▸ Exercise requirements
Give again, word for word, each line below starting at the one that contains "Click the Search field in Worksheet Filters" and ending at the one that contains "You are a computer-use agent. 1568x410".

▸ Dataset records

------------

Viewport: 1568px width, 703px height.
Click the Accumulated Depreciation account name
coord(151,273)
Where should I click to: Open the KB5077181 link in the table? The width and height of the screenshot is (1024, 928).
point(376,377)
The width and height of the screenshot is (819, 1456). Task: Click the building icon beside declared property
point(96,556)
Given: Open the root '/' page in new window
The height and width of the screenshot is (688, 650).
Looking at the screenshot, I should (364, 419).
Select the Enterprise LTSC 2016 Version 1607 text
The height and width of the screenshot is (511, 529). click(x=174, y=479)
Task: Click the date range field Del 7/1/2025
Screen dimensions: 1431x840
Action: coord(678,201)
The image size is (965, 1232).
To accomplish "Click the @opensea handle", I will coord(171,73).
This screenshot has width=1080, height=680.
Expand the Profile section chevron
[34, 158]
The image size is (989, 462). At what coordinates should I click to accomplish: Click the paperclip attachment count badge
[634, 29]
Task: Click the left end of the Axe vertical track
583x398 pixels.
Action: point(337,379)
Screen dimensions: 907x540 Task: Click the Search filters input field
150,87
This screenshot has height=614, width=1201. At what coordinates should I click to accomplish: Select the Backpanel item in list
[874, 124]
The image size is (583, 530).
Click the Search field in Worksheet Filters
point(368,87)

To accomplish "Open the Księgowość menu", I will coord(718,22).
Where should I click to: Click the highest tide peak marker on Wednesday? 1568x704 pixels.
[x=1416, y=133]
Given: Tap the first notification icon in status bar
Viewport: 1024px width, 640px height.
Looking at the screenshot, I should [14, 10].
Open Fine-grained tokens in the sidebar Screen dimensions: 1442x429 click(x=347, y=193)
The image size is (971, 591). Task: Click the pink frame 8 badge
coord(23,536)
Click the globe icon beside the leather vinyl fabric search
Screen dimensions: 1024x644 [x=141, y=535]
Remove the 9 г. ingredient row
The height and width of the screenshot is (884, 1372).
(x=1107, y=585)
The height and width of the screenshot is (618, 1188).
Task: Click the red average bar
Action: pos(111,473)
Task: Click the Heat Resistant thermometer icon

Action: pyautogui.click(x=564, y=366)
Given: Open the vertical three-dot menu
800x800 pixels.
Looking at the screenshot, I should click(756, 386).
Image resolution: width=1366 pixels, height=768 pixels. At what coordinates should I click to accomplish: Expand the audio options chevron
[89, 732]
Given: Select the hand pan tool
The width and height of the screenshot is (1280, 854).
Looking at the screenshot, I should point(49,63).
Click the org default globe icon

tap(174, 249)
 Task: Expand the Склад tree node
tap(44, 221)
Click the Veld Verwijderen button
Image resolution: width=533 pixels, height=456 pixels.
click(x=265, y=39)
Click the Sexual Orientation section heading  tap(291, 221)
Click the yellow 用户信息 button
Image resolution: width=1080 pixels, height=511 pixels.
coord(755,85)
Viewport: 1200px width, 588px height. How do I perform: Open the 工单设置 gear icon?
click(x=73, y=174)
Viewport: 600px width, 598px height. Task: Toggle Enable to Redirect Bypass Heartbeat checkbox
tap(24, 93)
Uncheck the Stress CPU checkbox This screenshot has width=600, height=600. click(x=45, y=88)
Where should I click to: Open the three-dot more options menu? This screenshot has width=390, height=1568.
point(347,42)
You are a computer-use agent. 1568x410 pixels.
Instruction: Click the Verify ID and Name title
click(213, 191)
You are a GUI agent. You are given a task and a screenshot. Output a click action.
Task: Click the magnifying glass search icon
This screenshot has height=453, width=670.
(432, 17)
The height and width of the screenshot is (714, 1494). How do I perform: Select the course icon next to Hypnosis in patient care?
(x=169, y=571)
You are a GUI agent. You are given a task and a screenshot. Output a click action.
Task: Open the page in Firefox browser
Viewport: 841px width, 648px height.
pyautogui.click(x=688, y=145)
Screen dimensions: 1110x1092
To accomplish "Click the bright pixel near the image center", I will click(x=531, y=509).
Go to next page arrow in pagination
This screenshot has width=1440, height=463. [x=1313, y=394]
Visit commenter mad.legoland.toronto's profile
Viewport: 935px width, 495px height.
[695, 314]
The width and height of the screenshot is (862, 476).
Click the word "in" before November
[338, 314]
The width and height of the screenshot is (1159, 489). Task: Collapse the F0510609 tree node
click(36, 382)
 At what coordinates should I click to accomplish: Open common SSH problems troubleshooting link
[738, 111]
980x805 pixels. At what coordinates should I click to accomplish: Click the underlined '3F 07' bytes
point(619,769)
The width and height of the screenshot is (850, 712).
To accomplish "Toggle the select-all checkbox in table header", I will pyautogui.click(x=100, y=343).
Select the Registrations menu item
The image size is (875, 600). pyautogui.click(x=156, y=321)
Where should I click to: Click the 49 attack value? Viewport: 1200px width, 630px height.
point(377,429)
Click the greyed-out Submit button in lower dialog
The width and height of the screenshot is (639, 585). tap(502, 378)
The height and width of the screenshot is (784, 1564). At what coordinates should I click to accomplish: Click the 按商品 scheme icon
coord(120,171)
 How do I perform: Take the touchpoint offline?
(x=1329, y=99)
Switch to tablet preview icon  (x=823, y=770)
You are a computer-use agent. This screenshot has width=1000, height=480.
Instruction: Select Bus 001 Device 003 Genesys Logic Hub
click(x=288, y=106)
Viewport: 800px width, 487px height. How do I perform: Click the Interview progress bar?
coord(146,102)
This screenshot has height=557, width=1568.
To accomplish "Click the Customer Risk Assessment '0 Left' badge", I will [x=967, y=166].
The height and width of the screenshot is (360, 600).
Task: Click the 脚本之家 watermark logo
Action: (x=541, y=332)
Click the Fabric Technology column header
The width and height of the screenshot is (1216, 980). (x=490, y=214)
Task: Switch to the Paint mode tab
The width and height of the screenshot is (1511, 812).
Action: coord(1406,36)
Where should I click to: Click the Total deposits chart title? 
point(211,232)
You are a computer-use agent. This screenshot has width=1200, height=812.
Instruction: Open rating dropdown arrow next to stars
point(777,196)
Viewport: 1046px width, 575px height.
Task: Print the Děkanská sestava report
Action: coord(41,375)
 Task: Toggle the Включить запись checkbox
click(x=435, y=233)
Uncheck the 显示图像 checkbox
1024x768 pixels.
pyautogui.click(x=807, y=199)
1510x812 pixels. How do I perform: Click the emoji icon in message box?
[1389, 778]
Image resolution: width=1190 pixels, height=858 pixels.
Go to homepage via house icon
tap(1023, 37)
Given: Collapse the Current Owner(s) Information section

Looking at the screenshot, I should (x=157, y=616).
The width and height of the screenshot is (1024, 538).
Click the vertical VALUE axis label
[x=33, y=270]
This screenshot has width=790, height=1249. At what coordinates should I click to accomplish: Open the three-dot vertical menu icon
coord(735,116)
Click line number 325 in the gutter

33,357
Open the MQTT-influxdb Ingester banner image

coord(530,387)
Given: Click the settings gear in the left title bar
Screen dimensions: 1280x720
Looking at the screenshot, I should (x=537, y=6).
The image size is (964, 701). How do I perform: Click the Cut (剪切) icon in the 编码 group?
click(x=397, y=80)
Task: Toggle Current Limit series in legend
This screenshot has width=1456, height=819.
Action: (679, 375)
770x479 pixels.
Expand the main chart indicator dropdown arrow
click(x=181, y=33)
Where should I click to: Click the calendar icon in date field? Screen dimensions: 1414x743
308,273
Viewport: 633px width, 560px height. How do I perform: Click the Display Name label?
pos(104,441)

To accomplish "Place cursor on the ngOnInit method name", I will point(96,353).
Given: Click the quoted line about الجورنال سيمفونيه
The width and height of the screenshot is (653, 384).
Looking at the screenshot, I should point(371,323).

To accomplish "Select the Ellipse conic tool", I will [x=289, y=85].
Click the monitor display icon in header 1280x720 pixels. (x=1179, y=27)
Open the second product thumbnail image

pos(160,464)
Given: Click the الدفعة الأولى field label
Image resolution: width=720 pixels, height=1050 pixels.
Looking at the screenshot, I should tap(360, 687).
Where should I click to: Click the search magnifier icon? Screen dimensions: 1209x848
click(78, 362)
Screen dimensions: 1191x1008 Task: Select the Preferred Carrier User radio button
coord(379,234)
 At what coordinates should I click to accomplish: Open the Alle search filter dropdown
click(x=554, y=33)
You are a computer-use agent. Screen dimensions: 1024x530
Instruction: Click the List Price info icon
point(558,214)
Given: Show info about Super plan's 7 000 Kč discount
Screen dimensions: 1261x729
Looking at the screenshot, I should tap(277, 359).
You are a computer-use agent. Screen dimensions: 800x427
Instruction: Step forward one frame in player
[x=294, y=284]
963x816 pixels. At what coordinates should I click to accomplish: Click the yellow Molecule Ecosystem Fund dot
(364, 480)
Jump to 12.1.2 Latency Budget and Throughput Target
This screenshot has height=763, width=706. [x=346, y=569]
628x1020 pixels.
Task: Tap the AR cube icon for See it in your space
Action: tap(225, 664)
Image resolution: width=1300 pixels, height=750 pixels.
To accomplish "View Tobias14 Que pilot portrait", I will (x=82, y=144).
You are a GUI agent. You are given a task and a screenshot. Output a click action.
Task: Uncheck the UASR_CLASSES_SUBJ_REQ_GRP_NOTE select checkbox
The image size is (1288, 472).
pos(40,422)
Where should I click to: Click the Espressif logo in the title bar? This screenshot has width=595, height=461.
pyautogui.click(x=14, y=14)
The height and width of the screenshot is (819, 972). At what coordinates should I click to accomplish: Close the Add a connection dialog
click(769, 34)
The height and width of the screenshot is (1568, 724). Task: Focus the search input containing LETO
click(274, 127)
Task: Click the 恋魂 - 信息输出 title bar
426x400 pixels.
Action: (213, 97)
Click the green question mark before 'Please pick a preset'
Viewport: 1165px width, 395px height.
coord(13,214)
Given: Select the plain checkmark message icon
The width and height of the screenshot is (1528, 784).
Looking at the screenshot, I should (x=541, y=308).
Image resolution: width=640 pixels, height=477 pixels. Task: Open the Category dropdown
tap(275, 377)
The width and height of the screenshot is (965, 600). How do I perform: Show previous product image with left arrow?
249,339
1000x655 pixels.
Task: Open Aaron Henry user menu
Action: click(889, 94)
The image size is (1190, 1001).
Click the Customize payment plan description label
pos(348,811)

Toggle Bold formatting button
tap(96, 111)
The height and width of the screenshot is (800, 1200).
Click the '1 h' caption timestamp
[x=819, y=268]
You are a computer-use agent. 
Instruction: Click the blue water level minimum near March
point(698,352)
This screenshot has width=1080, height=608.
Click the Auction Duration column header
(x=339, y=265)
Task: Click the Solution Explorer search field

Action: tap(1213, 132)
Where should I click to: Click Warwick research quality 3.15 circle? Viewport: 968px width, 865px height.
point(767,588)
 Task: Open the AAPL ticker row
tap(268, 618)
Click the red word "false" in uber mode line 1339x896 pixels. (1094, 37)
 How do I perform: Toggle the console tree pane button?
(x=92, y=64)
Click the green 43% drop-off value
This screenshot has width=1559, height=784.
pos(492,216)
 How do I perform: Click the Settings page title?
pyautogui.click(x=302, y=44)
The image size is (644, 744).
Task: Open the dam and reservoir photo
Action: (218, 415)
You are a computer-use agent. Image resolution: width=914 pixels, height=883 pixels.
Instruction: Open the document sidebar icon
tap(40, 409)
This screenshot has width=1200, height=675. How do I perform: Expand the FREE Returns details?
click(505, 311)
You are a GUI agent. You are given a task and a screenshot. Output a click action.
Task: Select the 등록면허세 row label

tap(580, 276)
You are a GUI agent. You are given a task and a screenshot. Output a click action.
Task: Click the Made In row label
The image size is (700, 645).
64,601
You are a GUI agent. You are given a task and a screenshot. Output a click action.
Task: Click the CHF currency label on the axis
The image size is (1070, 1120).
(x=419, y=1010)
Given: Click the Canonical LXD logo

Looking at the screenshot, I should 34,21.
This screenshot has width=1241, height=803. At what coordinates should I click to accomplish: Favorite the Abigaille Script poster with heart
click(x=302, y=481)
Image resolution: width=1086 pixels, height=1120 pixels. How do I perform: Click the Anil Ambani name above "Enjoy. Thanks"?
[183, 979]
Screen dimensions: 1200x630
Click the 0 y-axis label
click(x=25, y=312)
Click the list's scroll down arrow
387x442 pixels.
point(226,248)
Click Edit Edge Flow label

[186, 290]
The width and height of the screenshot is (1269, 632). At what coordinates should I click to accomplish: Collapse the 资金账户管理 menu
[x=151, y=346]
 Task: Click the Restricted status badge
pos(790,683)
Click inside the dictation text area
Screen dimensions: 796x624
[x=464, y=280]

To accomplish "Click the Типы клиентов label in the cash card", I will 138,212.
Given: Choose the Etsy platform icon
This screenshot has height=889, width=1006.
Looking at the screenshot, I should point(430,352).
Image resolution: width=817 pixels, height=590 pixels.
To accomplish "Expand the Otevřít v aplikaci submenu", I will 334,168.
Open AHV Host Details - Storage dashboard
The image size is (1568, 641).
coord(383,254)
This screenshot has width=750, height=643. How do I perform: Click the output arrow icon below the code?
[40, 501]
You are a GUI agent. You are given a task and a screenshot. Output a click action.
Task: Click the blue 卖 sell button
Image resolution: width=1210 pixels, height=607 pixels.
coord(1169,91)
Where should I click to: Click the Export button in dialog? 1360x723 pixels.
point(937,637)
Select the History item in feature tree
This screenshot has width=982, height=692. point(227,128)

------------

▸ Your response
Click the Search field in Worksheet Filters
point(368,87)

To accomplish "Open the Księgowość menu", I will coord(718,22).
Where should I click to: Click the highest tide peak marker on Wednesday? 1568x704 pixels.
[x=1416, y=133]
Given: Tap the first notification icon in status bar
Viewport: 1024px width, 640px height.
Looking at the screenshot, I should [14, 10].
Open Fine-grained tokens in the sidebar Screen dimensions: 1442x429 click(x=347, y=193)
The image size is (971, 591). Task: Click the pink frame 8 badge
coord(23,536)
Click the globe icon beside the leather vinyl fabric search
Screen dimensions: 1024x644 [x=141, y=535]
Remove the 9 г. ingredient row
The height and width of the screenshot is (884, 1372).
(x=1107, y=585)
The height and width of the screenshot is (618, 1188).
Task: Click the red average bar
Action: pos(111,473)
Task: Click the Heat Resistant thermometer icon

Action: pyautogui.click(x=564, y=366)
Given: Open the vertical three-dot menu
800x800 pixels.
Looking at the screenshot, I should click(756, 386).
Image resolution: width=1366 pixels, height=768 pixels. At what coordinates should I click to accomplish: Expand the audio options chevron
[89, 732]
Given: Select the hand pan tool
The width and height of the screenshot is (1280, 854).
Looking at the screenshot, I should point(49,63).
Click the org default globe icon

tap(174, 249)
 Task: Expand the Склад tree node
tap(44, 221)
Click the Veld Verwijderen button
Image resolution: width=533 pixels, height=456 pixels.
click(x=265, y=39)
Click the Sexual Orientation section heading  tap(291, 221)
Click the yellow 用户信息 button
Image resolution: width=1080 pixels, height=511 pixels.
coord(755,85)
Viewport: 1200px width, 588px height. How do I perform: Open the 工单设置 gear icon?
click(x=73, y=174)
Viewport: 600px width, 598px height. Task: Toggle Enable to Redirect Bypass Heartbeat checkbox
tap(24, 93)
Uncheck the Stress CPU checkbox This screenshot has width=600, height=600. click(x=45, y=88)
Where should I click to: Open the three-dot more options menu? This screenshot has width=390, height=1568.
point(347,42)
You are a computer-use agent. 1568x410 pixels.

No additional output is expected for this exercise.